Nervous systems, however, have evolved as information processing systems and information transmission plays only a minor role. Then the more important question is how does sparse coding benefit brain computation? We
consider three related arguments. In a spatially sparse code, single elements represent highly specific stimulus features. A complex object can be formed only through the combination of specific features at the next level, a concept that is often referred to as the binding hypothesis (Knoblauch et al., 2001). In this scheme, attentional mechanisms could mediate a perceptual focus of objects with highly specific features by enhancing co-active units and suppressing Selisistat concentration background activity. In a dense coding scheme, enhanced silencing of individual neurons would have an unspecific effect. A spatially sparse stimulus representation can facilitate the formation of associative memories (Palm, 1980). A particular object in stimulus space activates a highly selective set of neurons. Using an activity-dependent mechanism of synaptic plasticity allows the formation of stimulus-specific associations in this set of neurons.

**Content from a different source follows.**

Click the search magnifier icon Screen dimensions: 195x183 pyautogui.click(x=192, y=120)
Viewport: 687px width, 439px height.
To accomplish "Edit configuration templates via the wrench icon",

This concept is theoretically and experimentally well studied in the insect mushroom body where the sparse representation of olfactory stimuli at the level of the Kenyon cells (Perez-Orive et al., 2002 and Honegger BIBF 1120 in vivo et al., 2011) is thought to underlie associative memory formation during classical conditioning (Huerta et al., 2004, Huerta and Nowotny, 2009, Cassenaer and Laurent,
2012 and Strube-Bloss et al., 2011). This system has been interpreted in analogy to machine learning techniques that employ a strategy of transforming a lower dimensional input space into a higher dimensional feature space to improve stimulus classification (Huerta and Nowotny, 2009, Huerta, 2013 and Pfeil et al., 2013). Theories of temporal coding acknowledge the importance of the individual spike and they receive support from accumulating experimental evidence (e.g. Riehle et al., 1997, Maldonado et al., 2008 and Jadhav et al., 2009). Coding schemes that rely on dynamic formation of cell assemblies and exact spike timing work best under conditions of spatially and a temporally sparse stimulus representations and low background activity. either To develop the Temporal Autoencoding training method for Temporal Restricted Boltzmann Machines used in this work, we have extended upon existing work in the field of unsupervised feature learning. Two unsupervised learning methods well known within the Machine Learning community, Restricted Boltzmann Machines (RBMs) and Autoencoders (AEs) (Larochelle and Bengio, 2008 and Bengio et al., 2007) form the basis of our temporal autoencoding approach. Both are two-layer neural networks, all-to-all connected between the layers but with no intra-layer connectivity.